_What is asked_
Reproduce the rows from the line containing "Viewport: 1568px width, 774px height." down to the line containing "coord(1370,201)", replacing "floppy disk" with "diskette" and leaving everything else unchanged.

_Data provided_

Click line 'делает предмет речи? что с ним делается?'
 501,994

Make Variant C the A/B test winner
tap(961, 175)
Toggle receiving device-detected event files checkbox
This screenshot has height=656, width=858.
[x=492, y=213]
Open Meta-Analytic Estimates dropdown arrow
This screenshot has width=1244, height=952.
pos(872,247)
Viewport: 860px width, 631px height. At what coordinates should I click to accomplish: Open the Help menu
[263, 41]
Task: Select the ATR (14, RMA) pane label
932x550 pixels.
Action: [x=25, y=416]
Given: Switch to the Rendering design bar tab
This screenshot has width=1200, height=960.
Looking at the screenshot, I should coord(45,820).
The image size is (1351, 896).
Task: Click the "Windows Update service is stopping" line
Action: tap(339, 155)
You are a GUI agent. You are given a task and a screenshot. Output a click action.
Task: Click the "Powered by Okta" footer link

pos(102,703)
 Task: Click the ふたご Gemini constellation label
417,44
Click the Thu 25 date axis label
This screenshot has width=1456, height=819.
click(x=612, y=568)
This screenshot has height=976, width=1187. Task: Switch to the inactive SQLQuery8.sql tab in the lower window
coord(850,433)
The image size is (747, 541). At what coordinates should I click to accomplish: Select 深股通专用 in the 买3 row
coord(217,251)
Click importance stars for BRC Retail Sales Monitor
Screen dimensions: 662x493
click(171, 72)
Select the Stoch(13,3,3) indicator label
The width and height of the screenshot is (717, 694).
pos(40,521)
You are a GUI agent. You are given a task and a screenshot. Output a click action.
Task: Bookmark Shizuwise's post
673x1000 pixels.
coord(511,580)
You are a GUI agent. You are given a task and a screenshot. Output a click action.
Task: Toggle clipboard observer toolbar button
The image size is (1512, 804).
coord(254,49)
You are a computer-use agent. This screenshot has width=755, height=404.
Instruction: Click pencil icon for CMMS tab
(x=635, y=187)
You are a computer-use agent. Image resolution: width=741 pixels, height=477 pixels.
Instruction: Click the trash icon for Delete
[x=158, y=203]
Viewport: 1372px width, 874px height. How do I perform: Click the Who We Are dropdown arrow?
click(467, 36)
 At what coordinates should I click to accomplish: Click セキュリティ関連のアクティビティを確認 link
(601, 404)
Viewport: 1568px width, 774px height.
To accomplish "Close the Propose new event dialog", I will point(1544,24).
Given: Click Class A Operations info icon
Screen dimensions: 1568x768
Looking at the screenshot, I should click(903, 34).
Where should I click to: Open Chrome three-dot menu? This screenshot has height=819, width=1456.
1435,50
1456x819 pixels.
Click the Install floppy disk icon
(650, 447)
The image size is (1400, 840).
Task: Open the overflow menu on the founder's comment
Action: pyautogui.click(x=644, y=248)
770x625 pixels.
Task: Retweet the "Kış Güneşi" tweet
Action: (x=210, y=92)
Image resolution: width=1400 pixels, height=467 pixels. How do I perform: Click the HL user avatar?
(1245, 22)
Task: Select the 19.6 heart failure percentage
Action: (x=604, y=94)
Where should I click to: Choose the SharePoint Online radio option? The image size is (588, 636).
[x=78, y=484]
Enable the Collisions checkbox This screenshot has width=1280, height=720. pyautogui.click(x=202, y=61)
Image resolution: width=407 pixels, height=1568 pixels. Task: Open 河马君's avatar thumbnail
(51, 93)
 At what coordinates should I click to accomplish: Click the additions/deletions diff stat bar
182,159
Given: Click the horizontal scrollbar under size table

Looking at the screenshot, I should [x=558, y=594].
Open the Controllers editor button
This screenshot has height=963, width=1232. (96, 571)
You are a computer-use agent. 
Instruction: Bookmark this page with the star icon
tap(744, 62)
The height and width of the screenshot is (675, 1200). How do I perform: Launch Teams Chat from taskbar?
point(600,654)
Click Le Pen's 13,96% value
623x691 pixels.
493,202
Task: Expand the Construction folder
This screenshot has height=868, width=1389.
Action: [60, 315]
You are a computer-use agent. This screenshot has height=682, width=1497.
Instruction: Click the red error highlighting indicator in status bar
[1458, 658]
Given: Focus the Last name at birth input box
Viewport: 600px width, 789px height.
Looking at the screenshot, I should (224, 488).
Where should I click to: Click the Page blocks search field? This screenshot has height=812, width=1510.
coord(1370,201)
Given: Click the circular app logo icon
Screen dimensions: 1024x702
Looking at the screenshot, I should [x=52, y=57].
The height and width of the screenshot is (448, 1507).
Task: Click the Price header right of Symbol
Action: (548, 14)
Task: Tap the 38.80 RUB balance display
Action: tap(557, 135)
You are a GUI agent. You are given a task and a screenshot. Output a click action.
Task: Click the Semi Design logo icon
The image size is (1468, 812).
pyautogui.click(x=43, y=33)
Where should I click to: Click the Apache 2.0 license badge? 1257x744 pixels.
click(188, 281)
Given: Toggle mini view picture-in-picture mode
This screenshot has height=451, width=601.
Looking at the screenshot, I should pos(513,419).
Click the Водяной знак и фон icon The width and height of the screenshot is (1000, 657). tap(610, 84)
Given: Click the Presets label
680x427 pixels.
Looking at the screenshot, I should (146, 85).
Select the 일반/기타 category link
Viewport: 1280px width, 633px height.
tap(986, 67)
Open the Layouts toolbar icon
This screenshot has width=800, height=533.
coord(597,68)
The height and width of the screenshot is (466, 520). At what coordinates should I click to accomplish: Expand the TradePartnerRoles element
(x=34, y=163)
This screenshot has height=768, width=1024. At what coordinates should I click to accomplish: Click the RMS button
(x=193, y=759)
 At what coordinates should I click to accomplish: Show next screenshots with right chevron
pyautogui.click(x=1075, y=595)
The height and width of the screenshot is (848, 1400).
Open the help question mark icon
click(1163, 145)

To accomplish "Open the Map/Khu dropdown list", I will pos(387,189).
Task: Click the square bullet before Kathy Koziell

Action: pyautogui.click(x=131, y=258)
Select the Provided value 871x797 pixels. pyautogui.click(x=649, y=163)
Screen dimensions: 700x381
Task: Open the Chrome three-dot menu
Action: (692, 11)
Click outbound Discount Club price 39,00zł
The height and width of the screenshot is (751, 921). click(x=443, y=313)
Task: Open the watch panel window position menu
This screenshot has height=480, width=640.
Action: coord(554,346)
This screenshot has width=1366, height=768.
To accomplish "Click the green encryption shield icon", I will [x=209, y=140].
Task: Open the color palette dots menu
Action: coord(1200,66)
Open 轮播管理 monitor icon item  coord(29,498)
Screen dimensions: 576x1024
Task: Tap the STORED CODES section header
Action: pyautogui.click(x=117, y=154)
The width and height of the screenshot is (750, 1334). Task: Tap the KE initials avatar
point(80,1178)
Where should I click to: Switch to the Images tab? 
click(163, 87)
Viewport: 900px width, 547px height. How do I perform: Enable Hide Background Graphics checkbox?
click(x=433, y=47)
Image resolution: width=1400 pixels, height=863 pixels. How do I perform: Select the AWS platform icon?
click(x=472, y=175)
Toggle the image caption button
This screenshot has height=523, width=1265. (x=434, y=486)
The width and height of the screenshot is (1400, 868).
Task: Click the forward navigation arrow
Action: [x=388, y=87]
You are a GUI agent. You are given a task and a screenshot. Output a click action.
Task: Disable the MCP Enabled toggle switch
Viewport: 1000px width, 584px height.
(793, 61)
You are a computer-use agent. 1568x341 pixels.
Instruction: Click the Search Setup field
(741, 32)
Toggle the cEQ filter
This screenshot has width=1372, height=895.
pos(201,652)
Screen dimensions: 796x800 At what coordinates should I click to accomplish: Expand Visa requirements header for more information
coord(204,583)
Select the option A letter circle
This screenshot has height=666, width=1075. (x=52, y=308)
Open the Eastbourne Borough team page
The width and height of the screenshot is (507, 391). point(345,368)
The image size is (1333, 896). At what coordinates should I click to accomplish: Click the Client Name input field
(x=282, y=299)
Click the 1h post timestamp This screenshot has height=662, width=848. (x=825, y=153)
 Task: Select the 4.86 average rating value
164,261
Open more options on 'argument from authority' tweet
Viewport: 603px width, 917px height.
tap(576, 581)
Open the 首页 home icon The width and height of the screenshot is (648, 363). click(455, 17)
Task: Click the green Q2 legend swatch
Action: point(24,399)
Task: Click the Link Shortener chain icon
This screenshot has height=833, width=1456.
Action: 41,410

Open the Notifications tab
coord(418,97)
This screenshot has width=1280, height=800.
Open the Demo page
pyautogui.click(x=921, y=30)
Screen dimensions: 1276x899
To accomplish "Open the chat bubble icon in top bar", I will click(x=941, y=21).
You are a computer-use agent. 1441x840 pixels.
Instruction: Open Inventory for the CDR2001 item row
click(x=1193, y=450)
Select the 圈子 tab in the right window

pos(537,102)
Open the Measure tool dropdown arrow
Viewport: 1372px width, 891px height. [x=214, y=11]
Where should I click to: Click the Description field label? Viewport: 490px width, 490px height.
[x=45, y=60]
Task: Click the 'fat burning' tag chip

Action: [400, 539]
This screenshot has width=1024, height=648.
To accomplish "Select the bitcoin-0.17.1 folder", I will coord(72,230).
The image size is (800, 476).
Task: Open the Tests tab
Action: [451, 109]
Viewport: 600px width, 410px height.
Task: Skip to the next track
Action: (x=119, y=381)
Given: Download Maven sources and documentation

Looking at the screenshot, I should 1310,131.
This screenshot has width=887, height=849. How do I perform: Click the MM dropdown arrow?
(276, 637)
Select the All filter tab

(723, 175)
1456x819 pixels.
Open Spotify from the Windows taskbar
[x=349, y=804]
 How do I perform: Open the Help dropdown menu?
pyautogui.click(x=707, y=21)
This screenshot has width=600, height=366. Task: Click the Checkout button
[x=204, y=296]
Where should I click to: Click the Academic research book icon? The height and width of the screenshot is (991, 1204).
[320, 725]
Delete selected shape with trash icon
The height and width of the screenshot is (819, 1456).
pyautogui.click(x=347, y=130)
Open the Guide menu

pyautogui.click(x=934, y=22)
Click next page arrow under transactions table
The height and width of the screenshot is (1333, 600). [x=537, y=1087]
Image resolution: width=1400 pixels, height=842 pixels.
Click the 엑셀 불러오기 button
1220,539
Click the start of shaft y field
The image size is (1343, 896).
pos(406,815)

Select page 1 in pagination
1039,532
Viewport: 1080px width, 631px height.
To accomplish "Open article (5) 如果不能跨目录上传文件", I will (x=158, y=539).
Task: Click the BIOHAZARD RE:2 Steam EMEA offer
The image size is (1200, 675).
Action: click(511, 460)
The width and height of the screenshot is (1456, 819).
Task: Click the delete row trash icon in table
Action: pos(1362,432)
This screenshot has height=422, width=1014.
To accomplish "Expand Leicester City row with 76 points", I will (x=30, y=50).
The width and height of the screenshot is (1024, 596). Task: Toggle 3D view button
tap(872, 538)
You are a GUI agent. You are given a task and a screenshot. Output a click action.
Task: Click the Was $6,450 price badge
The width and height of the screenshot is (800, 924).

_Expected output_
Viewport: 1568px width, 774px height.
To accomplish "Close the Propose new event dialog", I will point(1544,24).
Given: Click Class A Operations info icon
Screen dimensions: 1568x768
Looking at the screenshot, I should click(903, 34).
Where should I click to: Open Chrome three-dot menu? This screenshot has height=819, width=1456.
1435,50
1456x819 pixels.
Click the Install diskette icon
(650, 447)
The image size is (1400, 840).
Task: Open the overflow menu on the founder's comment
Action: pyautogui.click(x=644, y=248)
770x625 pixels.
Task: Retweet the "Kış Güneşi" tweet
Action: (x=210, y=92)
Image resolution: width=1400 pixels, height=467 pixels. How do I perform: Click the HL user avatar?
(1245, 22)
Task: Select the 19.6 heart failure percentage
Action: (x=604, y=94)
Where should I click to: Choose the SharePoint Online radio option? The image size is (588, 636).
[x=78, y=484]
Enable the Collisions checkbox This screenshot has width=1280, height=720. pyautogui.click(x=202, y=61)
Image resolution: width=407 pixels, height=1568 pixels. Task: Open 河马君's avatar thumbnail
(51, 93)
 At what coordinates should I click to accomplish: Click the additions/deletions diff stat bar
182,159
Given: Click the horizontal scrollbar under size table

Looking at the screenshot, I should [x=558, y=594].
Open the Controllers editor button
This screenshot has height=963, width=1232. (96, 571)
You are a computer-use agent. 
Instruction: Bookmark this page with the star icon
tap(744, 62)
The height and width of the screenshot is (675, 1200). How do I perform: Launch Teams Chat from taskbar?
point(600,654)
Click Le Pen's 13,96% value
623x691 pixels.
493,202
Task: Expand the Construction folder
This screenshot has height=868, width=1389.
Action: [60, 315]
You are a computer-use agent. This screenshot has height=682, width=1497.
Instruction: Click the red error highlighting indicator in status bar
[1458, 658]
Given: Focus the Last name at birth input box
Viewport: 600px width, 789px height.
Looking at the screenshot, I should (224, 488).
Where should I click to: Click the Page blocks search field? This screenshot has height=812, width=1510.
coord(1370,201)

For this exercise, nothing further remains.